(Saved data entries)
====

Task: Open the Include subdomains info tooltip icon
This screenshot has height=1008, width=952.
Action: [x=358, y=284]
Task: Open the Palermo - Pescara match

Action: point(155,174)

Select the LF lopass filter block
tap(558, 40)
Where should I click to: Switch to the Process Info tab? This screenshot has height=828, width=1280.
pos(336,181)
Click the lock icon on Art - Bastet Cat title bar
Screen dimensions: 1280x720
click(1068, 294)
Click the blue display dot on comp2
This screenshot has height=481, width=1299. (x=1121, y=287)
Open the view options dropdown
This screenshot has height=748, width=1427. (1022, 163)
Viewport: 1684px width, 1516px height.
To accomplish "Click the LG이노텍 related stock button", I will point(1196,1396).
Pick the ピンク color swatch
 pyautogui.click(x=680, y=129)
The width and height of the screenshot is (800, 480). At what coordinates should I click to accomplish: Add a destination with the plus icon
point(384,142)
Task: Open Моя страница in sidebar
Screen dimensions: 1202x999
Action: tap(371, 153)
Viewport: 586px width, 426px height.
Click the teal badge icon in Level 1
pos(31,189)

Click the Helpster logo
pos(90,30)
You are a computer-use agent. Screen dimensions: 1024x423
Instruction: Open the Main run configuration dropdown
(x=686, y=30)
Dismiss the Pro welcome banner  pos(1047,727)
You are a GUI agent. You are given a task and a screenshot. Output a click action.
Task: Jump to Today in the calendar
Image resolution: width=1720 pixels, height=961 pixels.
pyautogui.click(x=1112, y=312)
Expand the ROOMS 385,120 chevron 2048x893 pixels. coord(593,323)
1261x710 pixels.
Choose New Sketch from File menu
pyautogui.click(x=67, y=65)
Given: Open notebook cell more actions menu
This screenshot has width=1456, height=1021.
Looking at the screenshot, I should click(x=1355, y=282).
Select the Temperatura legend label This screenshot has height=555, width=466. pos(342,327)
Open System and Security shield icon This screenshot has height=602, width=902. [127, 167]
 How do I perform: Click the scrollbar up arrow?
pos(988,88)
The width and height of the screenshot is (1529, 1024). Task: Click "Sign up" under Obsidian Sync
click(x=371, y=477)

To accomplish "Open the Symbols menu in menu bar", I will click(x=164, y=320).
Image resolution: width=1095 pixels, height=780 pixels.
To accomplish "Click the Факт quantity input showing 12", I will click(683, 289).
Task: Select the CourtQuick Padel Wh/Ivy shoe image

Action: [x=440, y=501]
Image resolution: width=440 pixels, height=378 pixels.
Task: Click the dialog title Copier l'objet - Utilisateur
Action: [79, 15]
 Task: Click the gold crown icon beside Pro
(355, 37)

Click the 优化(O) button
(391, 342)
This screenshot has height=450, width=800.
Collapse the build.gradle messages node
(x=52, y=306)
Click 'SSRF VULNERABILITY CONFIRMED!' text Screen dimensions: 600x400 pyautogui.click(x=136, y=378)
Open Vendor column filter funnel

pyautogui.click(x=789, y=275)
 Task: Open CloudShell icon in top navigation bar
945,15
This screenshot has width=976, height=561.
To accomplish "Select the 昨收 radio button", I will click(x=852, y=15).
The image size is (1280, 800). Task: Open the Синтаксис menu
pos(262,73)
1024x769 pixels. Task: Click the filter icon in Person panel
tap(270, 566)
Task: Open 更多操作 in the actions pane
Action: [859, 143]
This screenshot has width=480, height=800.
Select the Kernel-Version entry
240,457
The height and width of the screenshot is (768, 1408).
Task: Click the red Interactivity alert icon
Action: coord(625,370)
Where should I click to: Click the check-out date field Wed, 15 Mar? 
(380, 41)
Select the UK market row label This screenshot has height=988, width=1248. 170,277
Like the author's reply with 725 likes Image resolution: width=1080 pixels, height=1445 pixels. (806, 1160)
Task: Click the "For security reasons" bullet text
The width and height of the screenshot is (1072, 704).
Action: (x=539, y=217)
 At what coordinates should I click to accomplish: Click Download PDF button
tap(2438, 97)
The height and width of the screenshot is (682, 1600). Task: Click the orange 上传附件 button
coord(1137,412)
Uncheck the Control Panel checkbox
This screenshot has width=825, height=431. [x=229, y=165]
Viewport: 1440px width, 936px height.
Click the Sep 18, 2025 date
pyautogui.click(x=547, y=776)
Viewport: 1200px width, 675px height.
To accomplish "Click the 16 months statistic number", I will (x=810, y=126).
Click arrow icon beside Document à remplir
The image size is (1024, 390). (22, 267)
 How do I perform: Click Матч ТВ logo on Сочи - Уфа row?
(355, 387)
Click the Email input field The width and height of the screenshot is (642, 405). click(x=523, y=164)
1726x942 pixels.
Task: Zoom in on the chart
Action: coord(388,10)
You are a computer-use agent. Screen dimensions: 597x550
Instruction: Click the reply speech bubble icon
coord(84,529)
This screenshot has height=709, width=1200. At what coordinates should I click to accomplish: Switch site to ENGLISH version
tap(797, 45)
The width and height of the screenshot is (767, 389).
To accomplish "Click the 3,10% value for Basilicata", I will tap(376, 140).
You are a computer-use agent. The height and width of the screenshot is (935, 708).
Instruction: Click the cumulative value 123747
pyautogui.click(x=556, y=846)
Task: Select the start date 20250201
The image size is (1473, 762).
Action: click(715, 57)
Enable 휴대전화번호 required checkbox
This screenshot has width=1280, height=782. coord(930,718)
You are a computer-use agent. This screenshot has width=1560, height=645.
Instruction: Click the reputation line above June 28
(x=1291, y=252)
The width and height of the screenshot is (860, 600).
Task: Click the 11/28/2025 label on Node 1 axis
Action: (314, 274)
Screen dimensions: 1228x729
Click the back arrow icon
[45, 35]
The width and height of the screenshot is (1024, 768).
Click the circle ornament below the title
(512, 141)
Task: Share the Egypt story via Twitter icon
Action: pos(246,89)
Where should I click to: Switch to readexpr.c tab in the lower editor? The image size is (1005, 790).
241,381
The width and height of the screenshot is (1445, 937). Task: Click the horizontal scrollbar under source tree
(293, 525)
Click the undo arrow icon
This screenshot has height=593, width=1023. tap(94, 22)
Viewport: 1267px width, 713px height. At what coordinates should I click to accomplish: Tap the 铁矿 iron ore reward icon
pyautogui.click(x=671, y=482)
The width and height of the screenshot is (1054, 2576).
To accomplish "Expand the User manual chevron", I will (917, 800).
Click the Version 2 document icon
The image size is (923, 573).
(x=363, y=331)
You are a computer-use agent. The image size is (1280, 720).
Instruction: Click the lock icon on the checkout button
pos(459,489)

====

_Exercise details_.
Above are the records; from them, give again exactly the lines from the one containing "You are a GUI" through the one containing "Given: Open notebook cell more actions menu", both included.

_Task solution_.
You are a GUI agent. You are given a task and a screenshot. Output a click action.
Task: Jump to Today in the calendar
Image resolution: width=1720 pixels, height=961 pixels.
pyautogui.click(x=1112, y=312)
Expand the ROOMS 385,120 chevron 2048x893 pixels. coord(593,323)
1261x710 pixels.
Choose New Sketch from File menu
pyautogui.click(x=67, y=65)
Given: Open notebook cell more actions menu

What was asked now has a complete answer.